What you need to do: All lines holding the string "location" should be copied from the data below.
_ _ _ _ _
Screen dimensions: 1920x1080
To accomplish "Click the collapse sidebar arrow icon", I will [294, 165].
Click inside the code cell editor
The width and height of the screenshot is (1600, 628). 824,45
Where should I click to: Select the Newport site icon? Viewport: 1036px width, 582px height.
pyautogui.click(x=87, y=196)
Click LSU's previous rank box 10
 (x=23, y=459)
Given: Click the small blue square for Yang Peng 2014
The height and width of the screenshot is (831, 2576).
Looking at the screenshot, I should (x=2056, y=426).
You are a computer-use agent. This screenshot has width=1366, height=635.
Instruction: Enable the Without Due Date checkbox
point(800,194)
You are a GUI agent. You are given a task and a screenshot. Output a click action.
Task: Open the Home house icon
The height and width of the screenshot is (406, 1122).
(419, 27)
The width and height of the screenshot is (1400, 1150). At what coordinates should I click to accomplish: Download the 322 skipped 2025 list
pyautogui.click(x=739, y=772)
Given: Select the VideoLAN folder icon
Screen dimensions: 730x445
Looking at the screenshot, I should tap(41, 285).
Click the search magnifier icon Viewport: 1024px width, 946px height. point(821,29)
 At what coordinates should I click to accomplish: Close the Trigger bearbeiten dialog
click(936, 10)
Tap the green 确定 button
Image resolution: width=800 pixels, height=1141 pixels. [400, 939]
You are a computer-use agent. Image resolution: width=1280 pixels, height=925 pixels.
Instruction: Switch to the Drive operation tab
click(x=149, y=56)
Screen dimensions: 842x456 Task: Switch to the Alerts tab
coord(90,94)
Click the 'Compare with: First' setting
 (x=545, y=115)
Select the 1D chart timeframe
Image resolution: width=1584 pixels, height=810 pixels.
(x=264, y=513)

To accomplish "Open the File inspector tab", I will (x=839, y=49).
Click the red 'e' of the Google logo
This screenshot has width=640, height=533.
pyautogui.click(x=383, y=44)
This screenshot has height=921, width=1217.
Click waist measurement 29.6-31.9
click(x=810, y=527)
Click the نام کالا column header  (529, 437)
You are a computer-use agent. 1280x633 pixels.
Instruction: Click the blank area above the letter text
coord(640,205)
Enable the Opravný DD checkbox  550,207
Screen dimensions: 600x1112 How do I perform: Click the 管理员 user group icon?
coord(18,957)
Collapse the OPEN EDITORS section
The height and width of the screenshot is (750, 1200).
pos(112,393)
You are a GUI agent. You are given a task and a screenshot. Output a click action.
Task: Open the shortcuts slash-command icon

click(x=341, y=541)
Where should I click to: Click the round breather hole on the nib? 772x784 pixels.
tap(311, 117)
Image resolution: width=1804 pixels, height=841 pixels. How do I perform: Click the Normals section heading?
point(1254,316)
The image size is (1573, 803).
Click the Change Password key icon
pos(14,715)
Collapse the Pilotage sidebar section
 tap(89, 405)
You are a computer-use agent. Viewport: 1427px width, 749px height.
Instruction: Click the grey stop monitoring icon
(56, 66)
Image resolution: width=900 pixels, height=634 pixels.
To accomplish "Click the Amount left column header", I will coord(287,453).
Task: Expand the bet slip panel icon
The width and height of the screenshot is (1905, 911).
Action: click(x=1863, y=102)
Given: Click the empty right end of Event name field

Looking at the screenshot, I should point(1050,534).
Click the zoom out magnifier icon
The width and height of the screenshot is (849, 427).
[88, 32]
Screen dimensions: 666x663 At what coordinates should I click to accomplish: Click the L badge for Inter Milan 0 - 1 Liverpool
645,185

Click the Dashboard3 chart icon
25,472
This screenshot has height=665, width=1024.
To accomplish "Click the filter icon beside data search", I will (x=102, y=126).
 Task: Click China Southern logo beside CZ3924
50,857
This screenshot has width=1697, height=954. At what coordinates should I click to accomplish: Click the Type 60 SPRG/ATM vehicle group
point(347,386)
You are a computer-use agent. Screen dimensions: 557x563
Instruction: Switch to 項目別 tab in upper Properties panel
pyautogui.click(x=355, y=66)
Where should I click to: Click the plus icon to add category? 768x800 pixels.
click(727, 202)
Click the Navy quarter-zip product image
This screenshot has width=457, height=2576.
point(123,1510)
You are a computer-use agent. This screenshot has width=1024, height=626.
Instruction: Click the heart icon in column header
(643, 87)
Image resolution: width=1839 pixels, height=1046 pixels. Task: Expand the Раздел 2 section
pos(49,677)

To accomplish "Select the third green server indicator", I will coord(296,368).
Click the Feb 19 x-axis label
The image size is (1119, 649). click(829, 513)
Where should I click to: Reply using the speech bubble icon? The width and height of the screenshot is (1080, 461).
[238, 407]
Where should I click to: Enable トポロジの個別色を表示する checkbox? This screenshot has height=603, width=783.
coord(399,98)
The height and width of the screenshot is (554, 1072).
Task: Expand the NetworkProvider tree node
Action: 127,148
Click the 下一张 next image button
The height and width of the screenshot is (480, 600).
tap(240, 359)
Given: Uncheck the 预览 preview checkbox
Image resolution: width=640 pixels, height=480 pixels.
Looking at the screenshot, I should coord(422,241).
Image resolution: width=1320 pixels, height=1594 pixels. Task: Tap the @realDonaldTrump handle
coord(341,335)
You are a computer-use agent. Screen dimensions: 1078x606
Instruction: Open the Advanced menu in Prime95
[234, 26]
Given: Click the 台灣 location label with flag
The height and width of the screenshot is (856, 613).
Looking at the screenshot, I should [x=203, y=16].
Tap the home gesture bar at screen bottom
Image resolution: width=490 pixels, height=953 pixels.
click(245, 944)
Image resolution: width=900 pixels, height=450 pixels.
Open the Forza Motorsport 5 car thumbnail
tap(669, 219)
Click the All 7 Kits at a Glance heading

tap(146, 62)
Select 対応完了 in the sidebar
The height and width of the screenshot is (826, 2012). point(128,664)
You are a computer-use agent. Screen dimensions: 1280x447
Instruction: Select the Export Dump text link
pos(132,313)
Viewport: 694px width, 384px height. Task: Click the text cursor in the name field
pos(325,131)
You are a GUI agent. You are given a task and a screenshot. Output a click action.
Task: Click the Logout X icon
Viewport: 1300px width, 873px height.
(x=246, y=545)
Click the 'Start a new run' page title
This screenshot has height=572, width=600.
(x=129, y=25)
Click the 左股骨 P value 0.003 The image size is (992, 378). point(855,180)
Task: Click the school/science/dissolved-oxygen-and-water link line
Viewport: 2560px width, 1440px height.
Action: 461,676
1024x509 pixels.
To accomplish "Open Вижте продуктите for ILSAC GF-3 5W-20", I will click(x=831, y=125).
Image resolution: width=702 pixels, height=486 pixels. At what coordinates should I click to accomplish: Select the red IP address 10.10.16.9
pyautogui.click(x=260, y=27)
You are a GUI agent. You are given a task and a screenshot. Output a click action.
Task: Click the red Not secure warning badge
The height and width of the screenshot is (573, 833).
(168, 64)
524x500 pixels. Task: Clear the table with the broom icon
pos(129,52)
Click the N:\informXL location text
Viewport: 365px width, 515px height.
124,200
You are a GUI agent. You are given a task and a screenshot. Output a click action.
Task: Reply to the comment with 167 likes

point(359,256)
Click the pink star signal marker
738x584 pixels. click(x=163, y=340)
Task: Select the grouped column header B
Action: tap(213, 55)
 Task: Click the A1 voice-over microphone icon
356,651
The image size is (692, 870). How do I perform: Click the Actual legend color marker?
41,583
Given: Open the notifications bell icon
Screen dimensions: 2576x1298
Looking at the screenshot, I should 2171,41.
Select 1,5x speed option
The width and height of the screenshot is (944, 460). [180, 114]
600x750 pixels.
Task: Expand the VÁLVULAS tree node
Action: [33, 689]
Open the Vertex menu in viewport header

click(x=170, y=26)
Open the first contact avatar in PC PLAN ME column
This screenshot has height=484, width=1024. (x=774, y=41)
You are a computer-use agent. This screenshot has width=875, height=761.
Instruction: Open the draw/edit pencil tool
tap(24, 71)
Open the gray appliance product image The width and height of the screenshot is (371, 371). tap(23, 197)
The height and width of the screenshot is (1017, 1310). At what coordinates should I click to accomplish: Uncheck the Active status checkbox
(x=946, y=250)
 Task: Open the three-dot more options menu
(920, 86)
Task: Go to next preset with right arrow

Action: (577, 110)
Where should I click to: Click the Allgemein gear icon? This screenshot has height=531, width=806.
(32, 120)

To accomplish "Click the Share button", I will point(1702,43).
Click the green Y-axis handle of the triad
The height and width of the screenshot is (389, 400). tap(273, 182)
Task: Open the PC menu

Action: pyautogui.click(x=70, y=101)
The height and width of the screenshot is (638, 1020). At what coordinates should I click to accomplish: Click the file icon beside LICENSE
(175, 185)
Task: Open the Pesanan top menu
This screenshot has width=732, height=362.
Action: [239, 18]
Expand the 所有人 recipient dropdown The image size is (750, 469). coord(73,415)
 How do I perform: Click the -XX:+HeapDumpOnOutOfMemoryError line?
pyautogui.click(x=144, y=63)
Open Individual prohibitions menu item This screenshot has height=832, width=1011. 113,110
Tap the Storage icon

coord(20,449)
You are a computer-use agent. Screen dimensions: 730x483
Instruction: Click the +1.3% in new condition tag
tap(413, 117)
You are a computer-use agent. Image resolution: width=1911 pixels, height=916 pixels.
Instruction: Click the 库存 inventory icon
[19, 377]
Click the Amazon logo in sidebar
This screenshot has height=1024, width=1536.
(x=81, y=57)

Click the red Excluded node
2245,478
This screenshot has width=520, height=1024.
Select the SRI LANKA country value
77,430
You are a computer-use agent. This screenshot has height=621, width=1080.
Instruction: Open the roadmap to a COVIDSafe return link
_ _ _ _ _
Task response:
Given: Click the 台灣 location label with flag
Click the N:\informXL location text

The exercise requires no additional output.